Question

Determine the intersection points of parabolic hyperboloid $$z=3 x^{2}-2 y^{2}$$ with the line of parametric equations $$x=3 t, y=2 t, z=19 t, \quad$$ where $$t \in \mathbb{R}$$

Answer

**step1 Substitute Line Equations into Hyperboloid Equation**

To find the intersection points, we need to find the values of the parameter $$t$$ for which the coordinates of the line satisfy the equation of the parabolic hyperboloid. We substitute the given parametric equations of the line for $$x$$, $$y$$, and $$z$$ into the equation of the parabolic hyperboloid.

$$z = 3x^2 - 2y^2$$

Substitute $$x=3t$$, $$y=2t$$, and $$z=19t$$ into the hyperboloid equation:

$$19t = 3(3t)^2 - 2(2t)^2$$

**step2 Solve for the Parameter t**

Now we simplify and solve the resulting equation for $$t$$. First, square the terms inside the parentheses.

$$19t = 3(9t^2) - 2(4t^2)$$

Next, perform the multiplication.

$$19t = 27t^2 - 8t^2$$

Combine the like terms on the right side of the equation.

$$19t = 19t^2$$

To solve for $$t$$, move all terms to one side to form a quadratic equation, then factor out the common term.

$$19t^2 - 19t = 0$$

$$19t(t - 1) = 0$$

For the product of two terms to be zero, at least one of the terms must be zero. This gives us two possible values for $$t$$.

$$19t = 0 \implies t = 0$$

$$t - 1 = 0 \implies t = 1$$

**step3 Find the Intersection Point Coordinates**

We now have two values for $$t$$ ($$t=0$$ and $$t=1$$). For each value, substitute it back into the parametric equations of the line to find the corresponding $$x$$, $$y$$, and $$z$$ coordinates of the intersection points.

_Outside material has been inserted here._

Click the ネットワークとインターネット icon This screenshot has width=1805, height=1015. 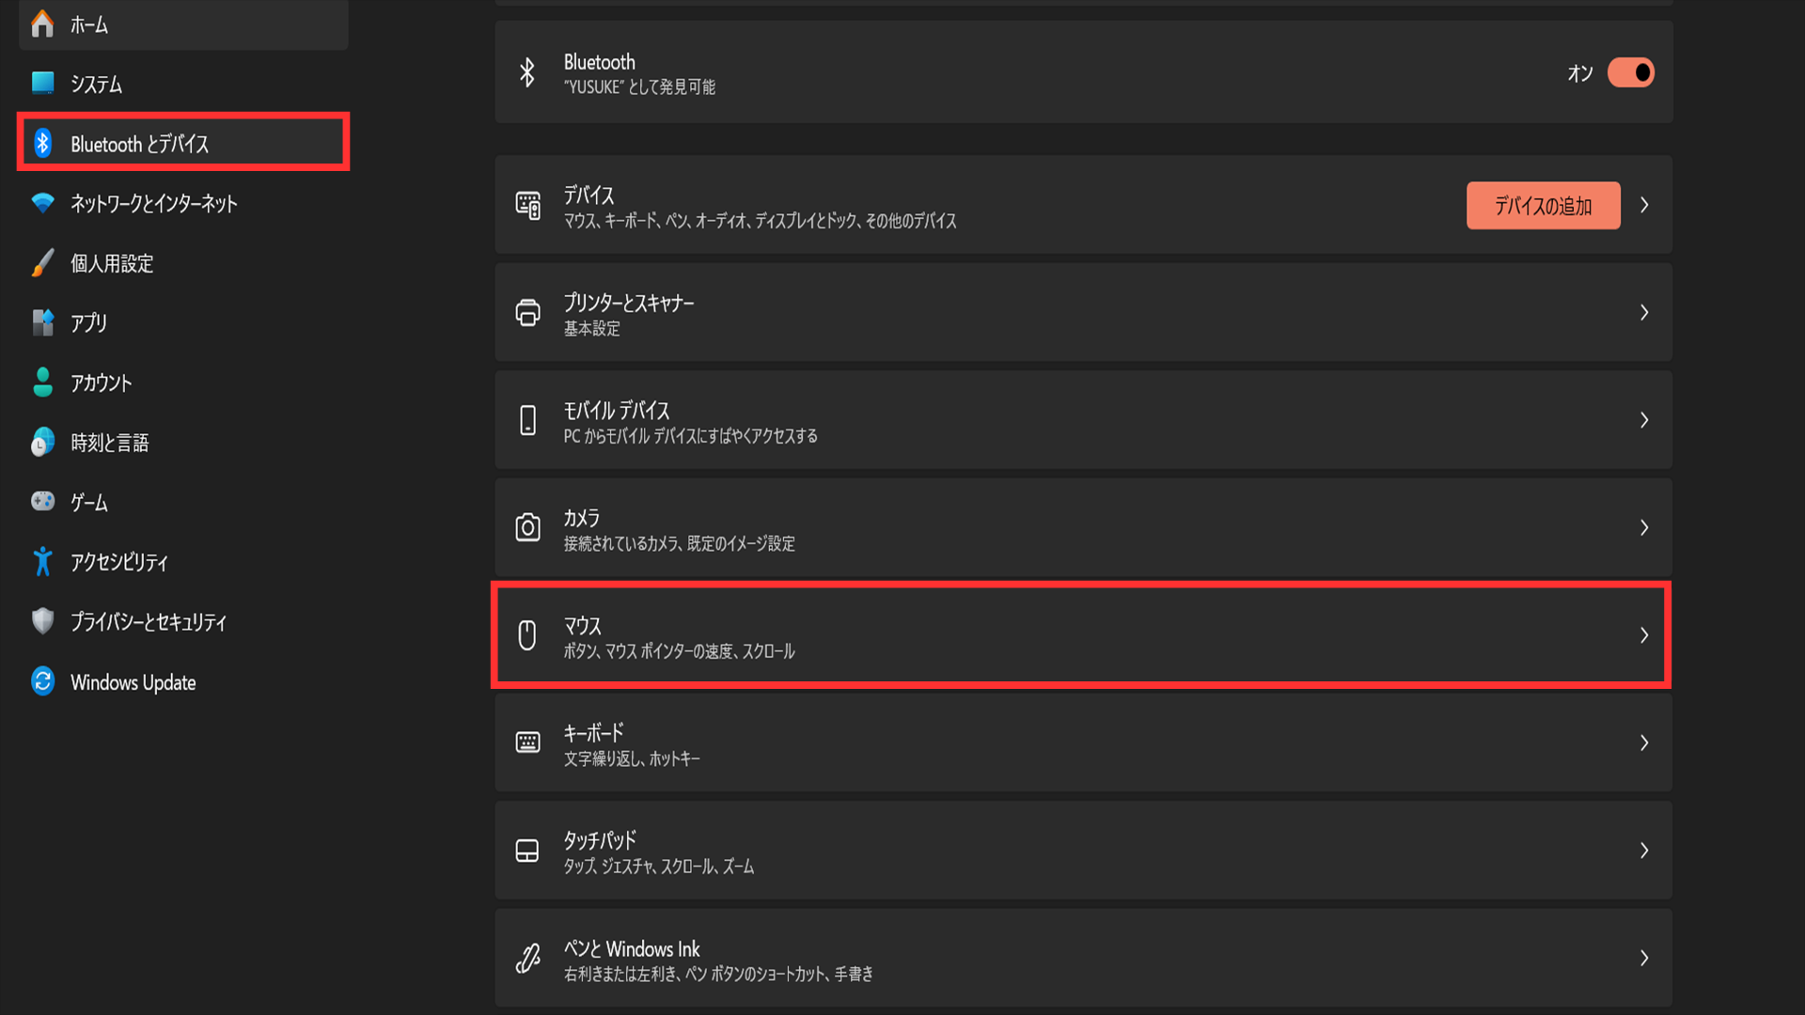[42, 203]
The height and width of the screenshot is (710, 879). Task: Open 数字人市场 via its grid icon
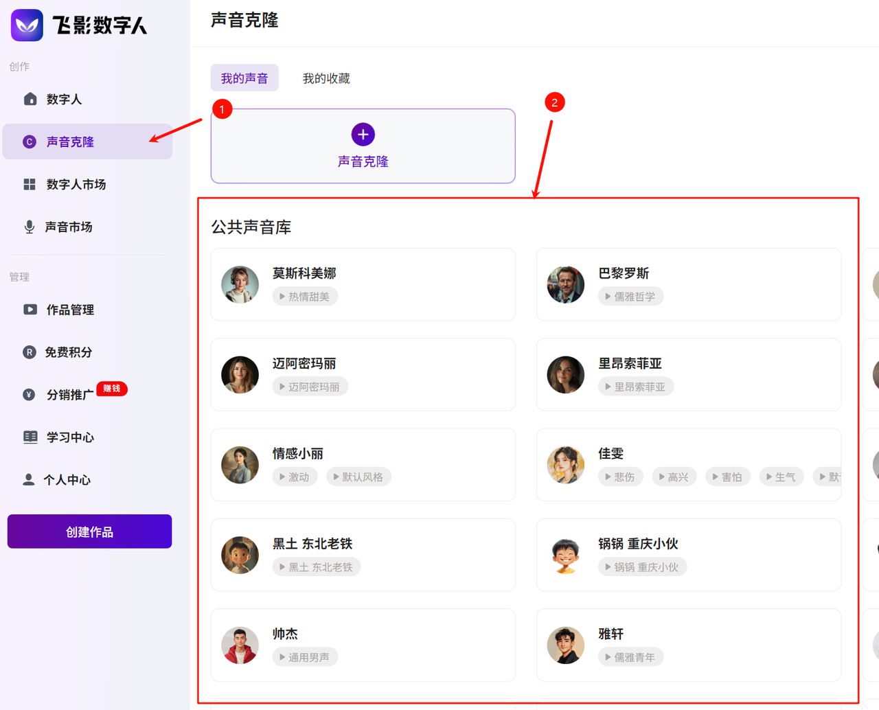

For the first value, $$t=0$$:

$$x = 3(0) = 0$$

$$y = 2(0) = 0$$

$$z = 19(0) = 0$$

This gives the first intersection point at $$(0, 0, 0)$$.

For the second value, $$t=1$$:

$$x = 3(1) = 3$$

$$y = 2(1) = 2$$

$$z = 19(1) = 19$$

This gives the second intersection point at $$(3, 2, 19)$$.

Alternative answer

Answer: The intersection points are (0, 0, 0) and (3, 2, 19). Explain
This is a question about finding where a straight line crosses a curvy surface in 3D space . The solving step is:

1. **Understand the Goal**: We have a big, curvy shape called a "parabolic hyperboloid" (it's like a saddle!) and a straight line. We want to find out where they touch or cross each other.
2. **The Big Idea - Plug It In!**: If a point is on *both* the line and the curvy surface, it means its `x`, `y`, and `z` coordinates have to work for *both* equations. The line's equations (`x=3t`, `y=2t`, `z=19t`) tell us what `x`, `y`, and `z` look like along the line, all in terms of a simple variable `t`. So, we can take these `x`, `y`, `z` expressions and "plug them in" to the curvy surface's equation (`z = 3x^2 - 2y^2`).
3. **Do the Plugging**:
* Substitute `x = 3t` into `3x^2`: `3 * (3t)^2 = 3 * (9t^2) = 27t^2`
* Substitute `y = 2t` into `2y^2`: `2 * (2t)^2 = 2 * (4t^2) = 8t^2`
* Substitute `z = 19t` on the left side.
* So, the equation `z = 3x^2 - 2y^2` becomes: `19t = 27t^2 - 8t^2`
4. **Simplify and Solve for `t`**:
* Combine the `t^2` terms: `19t = 19t^2`
* Move everything to one side to make it easier to solve: `19t^2 - 19t = 0`
* Notice that both terms have `19t` in them! We can "factor out" `19t`: `19t * (t - 1) = 0`
* For this multiplication to be zero, one of the parts must be zero. So, either `19t = 0` (which means `t = 0`) or `t - 1 = 0` (which means `t = 1`).
* We found two values for `t`: `t = 0` and `t = 1`. These `t` values tell us *where along the line* the intersections happen.
5. **Find the Actual Points**: Now that we have the `t` values, we plug them back into the line's equations (`x=3t`, `y=2t`, `z=19t`) to get the `(x, y, z)` coordinates for each intersection point.
* **For `t = 0`**:
* `x = 3 * 0 = 0`
* `y = 2 * 0 = 0`
* `z = 19 * 0 = 0`
* So, the first point is `(0, 0, 0)`.
* **For `t = 1`**:
* `x = 3 * 1 = 3`
* `y = 2 * 1 = 2`
* `z = 19 * 1 = 19`
* So, the second point is `(3, 2, 19)`.
That's it! We found the two spots where the line and the surface meet!